年俸91億円…「平均以下」の現実 ド軍大砲に“不良債権”の予感、米メディア辛辣

ドジャースのカイル・タッカー【写真:黒澤崇】
ドジャースのカイル・タッカー【写真:黒澤崇】

タッカーのOPS+は「93」、bWARは「-0.1」

 今季から総額2億4000万ドル(約381億2200万円)の超大型契約でドジャースに加入したカイル・タッカー外野手だが、開幕から走攻守に低調な出来に終始。オールスター4回選出を誇るかつての大砲の面影はなく、米メディアから「最ももらいすぎな25選手」に選ばれている。

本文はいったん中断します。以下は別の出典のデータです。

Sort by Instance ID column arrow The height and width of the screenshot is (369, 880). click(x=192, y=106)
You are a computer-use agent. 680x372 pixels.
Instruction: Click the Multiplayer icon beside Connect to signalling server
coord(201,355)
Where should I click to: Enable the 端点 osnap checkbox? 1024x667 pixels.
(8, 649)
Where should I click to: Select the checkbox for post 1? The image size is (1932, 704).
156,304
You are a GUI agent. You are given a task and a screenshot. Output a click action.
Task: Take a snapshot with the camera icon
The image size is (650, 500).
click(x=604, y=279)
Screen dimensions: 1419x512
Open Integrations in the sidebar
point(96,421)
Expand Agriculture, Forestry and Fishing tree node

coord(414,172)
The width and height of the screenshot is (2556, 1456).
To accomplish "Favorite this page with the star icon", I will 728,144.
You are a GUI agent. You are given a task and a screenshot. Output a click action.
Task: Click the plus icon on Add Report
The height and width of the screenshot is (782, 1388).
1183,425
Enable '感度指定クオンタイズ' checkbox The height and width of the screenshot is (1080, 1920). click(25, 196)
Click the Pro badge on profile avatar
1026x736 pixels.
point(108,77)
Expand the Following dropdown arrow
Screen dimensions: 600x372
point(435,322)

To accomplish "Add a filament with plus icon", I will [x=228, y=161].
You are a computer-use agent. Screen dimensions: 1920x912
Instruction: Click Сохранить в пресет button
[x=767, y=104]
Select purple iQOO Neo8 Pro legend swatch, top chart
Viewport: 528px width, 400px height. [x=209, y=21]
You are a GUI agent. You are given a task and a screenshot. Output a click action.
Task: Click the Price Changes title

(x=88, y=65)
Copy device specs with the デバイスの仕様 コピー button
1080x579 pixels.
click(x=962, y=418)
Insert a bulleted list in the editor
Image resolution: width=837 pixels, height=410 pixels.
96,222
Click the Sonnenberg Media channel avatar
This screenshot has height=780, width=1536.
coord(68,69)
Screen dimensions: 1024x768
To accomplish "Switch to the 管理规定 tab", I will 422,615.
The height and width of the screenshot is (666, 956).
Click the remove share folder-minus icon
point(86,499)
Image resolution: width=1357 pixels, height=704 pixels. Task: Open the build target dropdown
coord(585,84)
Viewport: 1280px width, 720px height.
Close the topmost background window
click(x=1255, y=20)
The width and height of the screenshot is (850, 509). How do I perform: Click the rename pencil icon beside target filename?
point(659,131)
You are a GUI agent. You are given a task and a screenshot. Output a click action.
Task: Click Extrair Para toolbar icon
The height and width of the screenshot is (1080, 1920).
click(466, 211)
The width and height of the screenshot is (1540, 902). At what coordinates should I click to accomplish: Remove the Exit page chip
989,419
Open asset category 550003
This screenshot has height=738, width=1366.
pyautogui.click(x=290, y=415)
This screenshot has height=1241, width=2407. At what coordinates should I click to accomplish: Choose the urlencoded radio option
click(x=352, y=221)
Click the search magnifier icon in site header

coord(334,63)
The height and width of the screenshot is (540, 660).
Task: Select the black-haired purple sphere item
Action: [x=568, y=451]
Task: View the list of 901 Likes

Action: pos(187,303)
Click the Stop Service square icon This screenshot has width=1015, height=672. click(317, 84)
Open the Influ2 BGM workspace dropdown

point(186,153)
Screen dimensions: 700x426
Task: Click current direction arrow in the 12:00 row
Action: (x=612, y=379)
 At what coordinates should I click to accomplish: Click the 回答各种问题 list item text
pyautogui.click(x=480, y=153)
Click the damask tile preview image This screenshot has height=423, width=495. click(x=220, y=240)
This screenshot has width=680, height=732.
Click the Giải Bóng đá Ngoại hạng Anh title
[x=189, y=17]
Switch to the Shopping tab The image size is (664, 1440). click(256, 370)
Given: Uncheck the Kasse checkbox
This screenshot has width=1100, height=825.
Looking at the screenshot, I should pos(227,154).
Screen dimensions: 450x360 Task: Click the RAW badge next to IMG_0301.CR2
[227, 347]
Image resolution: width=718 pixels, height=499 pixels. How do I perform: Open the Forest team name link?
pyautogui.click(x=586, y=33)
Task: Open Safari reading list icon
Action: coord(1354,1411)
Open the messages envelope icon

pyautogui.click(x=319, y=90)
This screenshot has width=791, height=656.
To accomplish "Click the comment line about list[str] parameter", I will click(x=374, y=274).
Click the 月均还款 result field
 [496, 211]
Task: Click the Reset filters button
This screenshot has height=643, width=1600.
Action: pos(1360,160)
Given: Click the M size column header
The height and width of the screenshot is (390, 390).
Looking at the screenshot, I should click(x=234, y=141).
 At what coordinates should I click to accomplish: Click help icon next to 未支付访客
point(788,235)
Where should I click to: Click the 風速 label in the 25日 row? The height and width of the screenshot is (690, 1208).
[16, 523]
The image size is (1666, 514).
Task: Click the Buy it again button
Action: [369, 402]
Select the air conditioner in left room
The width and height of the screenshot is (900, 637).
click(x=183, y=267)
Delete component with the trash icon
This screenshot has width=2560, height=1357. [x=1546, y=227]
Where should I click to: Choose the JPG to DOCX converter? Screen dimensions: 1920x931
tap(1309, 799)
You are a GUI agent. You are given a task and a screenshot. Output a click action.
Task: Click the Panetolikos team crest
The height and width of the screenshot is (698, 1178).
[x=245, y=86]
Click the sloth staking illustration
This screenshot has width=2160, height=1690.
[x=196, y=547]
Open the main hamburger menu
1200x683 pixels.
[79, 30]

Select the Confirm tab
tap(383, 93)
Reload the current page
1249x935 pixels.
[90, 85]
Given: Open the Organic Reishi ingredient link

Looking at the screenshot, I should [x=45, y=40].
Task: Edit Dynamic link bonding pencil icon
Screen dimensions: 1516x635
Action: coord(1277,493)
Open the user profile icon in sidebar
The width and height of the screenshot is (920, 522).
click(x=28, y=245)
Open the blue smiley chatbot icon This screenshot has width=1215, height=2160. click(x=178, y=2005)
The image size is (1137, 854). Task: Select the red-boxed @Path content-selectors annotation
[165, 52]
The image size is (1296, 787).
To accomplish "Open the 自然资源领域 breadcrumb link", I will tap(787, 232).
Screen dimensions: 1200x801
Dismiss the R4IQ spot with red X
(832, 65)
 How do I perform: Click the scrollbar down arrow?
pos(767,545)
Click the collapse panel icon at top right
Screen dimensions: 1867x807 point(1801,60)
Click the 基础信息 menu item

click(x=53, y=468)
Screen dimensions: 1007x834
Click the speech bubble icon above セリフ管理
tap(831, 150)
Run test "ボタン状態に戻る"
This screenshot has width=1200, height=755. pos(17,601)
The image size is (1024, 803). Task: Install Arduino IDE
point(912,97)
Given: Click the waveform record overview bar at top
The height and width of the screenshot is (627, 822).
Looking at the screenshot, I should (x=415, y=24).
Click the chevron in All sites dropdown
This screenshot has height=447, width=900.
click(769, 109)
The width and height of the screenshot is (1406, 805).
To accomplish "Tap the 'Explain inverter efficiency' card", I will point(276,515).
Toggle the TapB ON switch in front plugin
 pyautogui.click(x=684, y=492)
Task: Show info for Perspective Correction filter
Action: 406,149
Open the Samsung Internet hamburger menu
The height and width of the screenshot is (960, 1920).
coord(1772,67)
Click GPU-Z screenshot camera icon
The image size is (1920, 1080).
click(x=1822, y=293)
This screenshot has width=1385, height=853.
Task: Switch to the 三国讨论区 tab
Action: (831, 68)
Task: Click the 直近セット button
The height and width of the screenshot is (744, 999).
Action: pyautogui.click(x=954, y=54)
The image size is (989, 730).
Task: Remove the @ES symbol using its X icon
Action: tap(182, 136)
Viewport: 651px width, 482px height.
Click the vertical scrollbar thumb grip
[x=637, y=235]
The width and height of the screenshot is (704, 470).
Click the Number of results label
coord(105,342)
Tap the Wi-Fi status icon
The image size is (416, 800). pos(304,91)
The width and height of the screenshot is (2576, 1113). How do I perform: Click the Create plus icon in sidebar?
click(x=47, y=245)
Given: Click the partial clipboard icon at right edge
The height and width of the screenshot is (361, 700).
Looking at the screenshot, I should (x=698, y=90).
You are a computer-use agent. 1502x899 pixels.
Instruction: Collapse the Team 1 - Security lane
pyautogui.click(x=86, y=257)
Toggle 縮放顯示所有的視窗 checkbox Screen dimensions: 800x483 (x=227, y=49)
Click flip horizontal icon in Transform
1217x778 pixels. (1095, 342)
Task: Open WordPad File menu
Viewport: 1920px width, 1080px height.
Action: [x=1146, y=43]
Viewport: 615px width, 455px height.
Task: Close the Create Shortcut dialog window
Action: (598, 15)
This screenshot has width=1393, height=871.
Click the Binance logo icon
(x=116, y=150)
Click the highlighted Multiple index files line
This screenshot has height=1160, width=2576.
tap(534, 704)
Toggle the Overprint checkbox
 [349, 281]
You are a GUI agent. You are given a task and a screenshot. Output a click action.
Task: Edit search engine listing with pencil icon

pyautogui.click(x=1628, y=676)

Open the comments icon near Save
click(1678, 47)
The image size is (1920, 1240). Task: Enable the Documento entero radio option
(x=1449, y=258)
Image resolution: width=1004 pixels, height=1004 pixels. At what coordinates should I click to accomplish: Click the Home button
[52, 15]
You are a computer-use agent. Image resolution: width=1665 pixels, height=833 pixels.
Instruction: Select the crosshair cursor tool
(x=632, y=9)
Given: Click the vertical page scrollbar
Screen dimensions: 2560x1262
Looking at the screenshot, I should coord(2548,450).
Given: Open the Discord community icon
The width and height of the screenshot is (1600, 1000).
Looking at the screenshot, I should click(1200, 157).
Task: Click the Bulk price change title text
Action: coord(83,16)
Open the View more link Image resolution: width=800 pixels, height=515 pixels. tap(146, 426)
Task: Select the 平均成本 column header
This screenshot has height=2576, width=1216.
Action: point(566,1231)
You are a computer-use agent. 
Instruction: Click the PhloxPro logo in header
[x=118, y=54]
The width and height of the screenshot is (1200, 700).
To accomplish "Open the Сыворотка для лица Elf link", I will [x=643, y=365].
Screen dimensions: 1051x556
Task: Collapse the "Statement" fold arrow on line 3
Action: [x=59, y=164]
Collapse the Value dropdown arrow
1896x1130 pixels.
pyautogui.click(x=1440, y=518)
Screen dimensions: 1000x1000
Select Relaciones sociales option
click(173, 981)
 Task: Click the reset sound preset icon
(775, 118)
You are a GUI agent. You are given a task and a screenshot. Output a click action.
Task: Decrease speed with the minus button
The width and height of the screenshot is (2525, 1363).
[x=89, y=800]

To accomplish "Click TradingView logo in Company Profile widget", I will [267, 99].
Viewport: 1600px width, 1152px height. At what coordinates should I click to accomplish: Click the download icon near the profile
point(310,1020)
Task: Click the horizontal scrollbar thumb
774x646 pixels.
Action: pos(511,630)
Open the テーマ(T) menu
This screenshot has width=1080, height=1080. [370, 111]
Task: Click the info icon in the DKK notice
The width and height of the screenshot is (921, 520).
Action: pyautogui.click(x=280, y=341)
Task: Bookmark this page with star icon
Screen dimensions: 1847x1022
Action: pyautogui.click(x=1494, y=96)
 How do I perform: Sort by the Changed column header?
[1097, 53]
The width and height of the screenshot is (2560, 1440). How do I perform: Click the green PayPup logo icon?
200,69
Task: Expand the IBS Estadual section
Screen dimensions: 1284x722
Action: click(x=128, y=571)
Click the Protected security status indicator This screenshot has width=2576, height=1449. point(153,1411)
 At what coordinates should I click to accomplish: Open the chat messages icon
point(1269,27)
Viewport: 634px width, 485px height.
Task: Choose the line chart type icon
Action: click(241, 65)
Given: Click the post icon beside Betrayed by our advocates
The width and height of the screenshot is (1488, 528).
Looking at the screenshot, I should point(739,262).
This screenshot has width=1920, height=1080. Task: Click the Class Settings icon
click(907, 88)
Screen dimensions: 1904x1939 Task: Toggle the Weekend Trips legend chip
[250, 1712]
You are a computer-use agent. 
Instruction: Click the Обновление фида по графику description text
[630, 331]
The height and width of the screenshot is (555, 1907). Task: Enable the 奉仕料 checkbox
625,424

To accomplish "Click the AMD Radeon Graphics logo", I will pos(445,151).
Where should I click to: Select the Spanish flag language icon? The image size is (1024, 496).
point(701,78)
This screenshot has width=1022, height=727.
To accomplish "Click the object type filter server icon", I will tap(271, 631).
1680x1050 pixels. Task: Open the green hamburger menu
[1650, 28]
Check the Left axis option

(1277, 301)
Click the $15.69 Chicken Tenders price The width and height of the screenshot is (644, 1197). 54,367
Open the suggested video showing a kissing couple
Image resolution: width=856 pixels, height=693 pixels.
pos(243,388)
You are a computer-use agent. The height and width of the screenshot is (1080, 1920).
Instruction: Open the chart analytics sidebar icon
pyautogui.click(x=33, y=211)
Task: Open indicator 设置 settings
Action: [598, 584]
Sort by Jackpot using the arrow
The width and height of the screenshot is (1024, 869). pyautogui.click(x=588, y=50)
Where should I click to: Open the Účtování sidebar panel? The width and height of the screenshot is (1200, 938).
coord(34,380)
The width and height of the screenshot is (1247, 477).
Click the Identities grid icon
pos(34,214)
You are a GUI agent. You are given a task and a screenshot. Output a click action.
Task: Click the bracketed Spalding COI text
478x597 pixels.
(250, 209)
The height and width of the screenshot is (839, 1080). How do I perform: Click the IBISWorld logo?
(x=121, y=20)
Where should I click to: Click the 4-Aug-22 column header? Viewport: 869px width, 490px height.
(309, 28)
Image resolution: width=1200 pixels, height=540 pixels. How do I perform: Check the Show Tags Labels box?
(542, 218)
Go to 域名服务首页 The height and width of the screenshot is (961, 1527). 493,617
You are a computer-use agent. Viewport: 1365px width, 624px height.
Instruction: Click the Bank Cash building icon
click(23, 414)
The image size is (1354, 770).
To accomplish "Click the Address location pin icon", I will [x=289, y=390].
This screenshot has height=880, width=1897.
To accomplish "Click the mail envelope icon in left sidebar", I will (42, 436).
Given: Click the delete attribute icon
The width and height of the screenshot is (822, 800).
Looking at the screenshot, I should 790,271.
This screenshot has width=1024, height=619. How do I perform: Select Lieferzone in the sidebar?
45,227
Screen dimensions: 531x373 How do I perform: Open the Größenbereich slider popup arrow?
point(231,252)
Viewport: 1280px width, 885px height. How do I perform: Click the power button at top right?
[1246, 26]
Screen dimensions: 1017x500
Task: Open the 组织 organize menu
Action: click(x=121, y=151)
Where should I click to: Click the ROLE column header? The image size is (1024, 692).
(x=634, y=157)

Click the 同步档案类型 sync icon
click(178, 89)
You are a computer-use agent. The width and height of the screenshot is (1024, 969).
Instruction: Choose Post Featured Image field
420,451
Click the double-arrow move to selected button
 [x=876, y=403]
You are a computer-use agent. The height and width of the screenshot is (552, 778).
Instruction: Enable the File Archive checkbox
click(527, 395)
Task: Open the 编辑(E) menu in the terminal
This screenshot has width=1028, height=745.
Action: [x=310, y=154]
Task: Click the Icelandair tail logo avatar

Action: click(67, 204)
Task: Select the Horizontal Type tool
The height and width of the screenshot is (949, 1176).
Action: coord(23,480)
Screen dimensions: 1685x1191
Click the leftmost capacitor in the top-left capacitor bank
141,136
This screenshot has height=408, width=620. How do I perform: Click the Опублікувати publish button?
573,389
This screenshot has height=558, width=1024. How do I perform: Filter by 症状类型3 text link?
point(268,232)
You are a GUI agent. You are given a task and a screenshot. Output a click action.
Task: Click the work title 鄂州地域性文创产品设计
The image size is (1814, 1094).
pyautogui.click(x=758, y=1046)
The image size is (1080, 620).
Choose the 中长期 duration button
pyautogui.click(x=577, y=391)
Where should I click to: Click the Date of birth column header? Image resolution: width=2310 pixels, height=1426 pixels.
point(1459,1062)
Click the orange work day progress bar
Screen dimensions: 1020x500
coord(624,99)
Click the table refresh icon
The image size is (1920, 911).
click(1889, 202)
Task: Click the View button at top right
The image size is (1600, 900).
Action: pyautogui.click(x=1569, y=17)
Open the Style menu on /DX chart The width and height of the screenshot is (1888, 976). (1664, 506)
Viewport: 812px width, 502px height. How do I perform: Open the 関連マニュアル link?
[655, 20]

 今季の成績に対する年俸の価値を評価した米スポーツ専門メディア「ブリーチャー・レポート」は、リーグで最ももらいすぎな25選手にタッカーを選出した。2026年のぜいたく税計算上の給与額は5719万5000ドル(約90億8600万円)に上り、同メディアは「今シーズンにおける最も分かりやすい例だ」と厳しく断じている。

 タッカーはFA前の5シーズンで通算WAR25.4を積み上げ、3度の「20本塁打&20盗塁」を達成するなど球界トップクラスの実績を残した。しかしドジャース加入1年目の122試合に出場した時点で、打撃指標のOPS+が平均以下の93、貢献度を示すbWARは-0.1、fWARも0.2と低迷している。

 WAR0.0はリーグ平均ではなく、「代替可能選手」を想定している。例えば選手が怪我をしたときに出場する“控え”などが一例だ。今季のタッカーの貢献度だけを鑑みれば、“替えの利く”レベルの選手とも言える。

 悲しいかな、信じがたいコスパの悪さに対し、「ブリーチャー・レポート」のジョエル・ロイター記者は「リーグでも屈指の高額な給与を得ているにもかかわらず、代替可能なレベルの選手にとどまっている」と痛烈に指摘。4年契約自体はここ数年のFA市場では短期ともいえるが、早くも“不良債権化”を危惧する反応は少なくない。